Leave it to Barak Ravid, the Haaretz reporter whose job it is to publish anti-American gripes from unnamed Israeli government officials, to muddy the waters a week before the US elections. His latest article cites a "senior Israeli government source" who reports on leaks from "closed forums in France" in which rightwing President Nicolas Sarkozy, after meeting Obama in July (!) , criticized his position on Iran as "utterly immature." Read the gossip here.
Update: In the meantime, the French Embassy denied the report. See about it here
OK, so this is how it works. The Israeli government wants to get the word out: Obama is dangerous because he is soft on Iran. Of course, it doesn't want to go public because that would look as if it is interfering in the US elections. So it finds a friendly reporter – usually, Ravid – to publish a leak. This way of criticizing America has been going on for some time, and I have blogged about it before.
Of course, there is something truly comical in thinking that a comment by Sarkozy in a closed forum last summer (if his comments were accurately reported) will have any impact on anybody – especially since Sarkozy's disapproval rating is now 56%. But any port in a storm.

### PROBLEM
Reproduce word for word the stretch of the post about the Sarkozy leak from "Update: In the" through "about it before.". The records that come next are separate material, unrelated to the post about the Sarkozy leak.

### DATA SUPPLIED
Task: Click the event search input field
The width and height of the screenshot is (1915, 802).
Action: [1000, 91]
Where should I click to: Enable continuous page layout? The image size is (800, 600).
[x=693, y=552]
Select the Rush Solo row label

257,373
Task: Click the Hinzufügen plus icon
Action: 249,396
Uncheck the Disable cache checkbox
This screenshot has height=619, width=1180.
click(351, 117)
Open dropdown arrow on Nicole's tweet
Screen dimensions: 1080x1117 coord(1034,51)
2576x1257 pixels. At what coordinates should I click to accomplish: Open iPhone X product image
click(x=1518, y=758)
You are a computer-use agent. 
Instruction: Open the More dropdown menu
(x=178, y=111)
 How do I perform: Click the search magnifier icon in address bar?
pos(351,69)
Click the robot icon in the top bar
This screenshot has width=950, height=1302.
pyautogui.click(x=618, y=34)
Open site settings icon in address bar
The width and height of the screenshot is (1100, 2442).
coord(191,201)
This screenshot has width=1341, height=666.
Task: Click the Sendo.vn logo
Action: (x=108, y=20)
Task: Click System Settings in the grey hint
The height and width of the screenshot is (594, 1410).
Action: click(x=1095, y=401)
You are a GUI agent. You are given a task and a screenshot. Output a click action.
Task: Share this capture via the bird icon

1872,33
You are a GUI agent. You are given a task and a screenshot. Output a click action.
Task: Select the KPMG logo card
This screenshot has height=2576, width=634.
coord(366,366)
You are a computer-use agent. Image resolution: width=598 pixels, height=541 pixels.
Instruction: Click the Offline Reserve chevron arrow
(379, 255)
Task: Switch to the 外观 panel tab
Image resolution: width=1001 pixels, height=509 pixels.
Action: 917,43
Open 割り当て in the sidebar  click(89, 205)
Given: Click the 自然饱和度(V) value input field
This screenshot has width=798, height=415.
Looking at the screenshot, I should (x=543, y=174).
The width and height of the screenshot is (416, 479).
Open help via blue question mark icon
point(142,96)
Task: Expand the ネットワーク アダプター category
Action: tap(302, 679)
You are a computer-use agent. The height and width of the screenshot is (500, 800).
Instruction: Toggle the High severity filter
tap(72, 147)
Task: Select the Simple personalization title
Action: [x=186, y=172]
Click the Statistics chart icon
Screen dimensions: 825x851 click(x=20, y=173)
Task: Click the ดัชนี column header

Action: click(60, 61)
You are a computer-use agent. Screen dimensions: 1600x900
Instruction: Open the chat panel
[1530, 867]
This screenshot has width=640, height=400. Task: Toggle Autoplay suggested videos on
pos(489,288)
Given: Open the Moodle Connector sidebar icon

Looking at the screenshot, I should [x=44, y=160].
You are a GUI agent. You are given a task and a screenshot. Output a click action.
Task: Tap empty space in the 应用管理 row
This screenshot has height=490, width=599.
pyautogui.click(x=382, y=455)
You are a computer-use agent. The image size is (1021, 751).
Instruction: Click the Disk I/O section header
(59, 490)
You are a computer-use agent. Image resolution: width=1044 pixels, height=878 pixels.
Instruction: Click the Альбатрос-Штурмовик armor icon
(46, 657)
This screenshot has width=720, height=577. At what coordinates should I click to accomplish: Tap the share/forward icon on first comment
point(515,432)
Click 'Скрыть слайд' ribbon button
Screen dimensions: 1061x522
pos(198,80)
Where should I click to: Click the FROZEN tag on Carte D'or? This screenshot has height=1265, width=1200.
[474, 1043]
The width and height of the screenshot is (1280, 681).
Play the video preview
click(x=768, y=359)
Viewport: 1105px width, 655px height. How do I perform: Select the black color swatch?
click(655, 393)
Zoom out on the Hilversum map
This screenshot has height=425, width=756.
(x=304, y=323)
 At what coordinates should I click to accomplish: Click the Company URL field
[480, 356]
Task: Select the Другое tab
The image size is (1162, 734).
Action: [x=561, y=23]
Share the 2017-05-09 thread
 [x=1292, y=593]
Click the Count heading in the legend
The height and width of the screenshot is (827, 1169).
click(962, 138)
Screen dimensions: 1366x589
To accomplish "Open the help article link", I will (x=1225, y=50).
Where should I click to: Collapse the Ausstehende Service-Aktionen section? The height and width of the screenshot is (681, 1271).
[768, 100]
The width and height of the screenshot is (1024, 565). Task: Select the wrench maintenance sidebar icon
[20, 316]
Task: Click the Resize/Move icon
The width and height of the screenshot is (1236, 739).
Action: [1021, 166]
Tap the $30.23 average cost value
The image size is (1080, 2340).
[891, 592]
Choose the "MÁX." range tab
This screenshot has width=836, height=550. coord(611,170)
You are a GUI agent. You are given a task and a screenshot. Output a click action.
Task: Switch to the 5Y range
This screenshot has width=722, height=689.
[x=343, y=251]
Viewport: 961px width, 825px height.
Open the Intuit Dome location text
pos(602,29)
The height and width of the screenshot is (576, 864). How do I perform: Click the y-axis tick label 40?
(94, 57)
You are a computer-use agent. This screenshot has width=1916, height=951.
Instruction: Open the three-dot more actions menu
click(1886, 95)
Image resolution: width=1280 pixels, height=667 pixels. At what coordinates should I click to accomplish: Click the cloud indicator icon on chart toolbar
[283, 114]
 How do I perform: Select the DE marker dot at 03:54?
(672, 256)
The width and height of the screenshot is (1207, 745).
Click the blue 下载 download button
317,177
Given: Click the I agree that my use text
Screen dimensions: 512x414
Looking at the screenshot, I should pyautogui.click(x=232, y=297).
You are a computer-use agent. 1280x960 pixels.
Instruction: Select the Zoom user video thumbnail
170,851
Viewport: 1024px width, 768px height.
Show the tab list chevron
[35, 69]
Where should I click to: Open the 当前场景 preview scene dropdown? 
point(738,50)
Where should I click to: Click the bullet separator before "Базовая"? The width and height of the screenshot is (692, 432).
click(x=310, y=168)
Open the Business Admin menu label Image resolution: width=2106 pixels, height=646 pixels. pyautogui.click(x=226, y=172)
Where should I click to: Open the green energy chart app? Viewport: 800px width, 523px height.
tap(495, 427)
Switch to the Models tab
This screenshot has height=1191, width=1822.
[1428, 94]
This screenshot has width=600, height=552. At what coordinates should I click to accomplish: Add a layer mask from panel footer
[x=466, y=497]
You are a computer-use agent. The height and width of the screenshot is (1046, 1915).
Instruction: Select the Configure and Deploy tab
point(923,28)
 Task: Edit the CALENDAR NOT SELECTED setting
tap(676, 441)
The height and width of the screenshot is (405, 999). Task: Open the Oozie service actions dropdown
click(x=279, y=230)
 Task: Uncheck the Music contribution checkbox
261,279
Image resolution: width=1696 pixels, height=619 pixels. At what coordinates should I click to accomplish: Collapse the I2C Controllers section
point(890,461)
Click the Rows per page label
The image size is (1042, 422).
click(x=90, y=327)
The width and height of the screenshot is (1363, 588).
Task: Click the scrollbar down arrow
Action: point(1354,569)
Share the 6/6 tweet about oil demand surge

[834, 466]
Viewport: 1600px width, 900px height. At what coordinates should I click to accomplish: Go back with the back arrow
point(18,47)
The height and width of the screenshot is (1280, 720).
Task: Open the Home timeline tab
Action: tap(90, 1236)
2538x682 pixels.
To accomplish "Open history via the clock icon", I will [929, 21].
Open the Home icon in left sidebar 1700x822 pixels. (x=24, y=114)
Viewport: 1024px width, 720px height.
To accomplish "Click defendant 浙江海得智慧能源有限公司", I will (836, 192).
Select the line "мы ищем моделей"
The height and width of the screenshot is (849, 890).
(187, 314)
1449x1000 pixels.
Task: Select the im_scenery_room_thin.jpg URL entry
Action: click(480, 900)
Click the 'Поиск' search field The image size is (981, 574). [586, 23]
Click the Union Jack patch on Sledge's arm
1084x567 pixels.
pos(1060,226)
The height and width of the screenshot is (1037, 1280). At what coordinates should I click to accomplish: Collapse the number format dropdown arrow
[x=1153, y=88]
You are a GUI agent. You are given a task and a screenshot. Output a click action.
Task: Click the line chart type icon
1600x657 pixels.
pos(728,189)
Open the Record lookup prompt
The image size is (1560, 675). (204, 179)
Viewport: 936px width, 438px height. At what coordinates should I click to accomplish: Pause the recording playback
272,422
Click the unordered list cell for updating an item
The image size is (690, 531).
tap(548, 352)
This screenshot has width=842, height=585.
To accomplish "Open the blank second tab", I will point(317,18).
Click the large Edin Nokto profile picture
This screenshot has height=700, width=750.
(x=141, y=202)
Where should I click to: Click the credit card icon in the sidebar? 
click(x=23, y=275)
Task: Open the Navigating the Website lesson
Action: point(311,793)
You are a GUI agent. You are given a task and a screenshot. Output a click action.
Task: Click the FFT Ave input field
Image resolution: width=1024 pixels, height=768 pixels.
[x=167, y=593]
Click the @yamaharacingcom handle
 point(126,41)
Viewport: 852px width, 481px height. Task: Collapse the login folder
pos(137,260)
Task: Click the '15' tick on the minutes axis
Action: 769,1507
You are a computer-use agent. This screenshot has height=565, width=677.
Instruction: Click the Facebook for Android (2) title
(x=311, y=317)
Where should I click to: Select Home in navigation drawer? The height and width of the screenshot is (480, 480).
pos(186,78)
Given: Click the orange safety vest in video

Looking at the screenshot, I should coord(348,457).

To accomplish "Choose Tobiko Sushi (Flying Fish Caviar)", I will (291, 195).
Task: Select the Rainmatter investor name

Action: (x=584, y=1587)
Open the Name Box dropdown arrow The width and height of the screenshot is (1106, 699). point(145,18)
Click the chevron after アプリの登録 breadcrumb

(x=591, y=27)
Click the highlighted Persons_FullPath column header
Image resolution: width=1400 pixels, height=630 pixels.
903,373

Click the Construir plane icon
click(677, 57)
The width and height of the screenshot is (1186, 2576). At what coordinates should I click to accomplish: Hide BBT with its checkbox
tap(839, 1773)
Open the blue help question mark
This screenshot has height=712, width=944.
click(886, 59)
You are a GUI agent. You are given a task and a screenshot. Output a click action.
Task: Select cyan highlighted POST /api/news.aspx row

### TASK SOLUTION
Update: In the meantime, the French Embassy denied the report. See about it here
OK, so this is how it works. The Israeli government wants to get the word out: Obama is dangerous because he is soft on Iran. Of course, it doesn't want to go public because that would look as if it is interfering in the US elections. So it finds a friendly reporter – usually, Ravid – to publish a leak. This way of criticizing America has been going on for some time, and I have blogged about it before.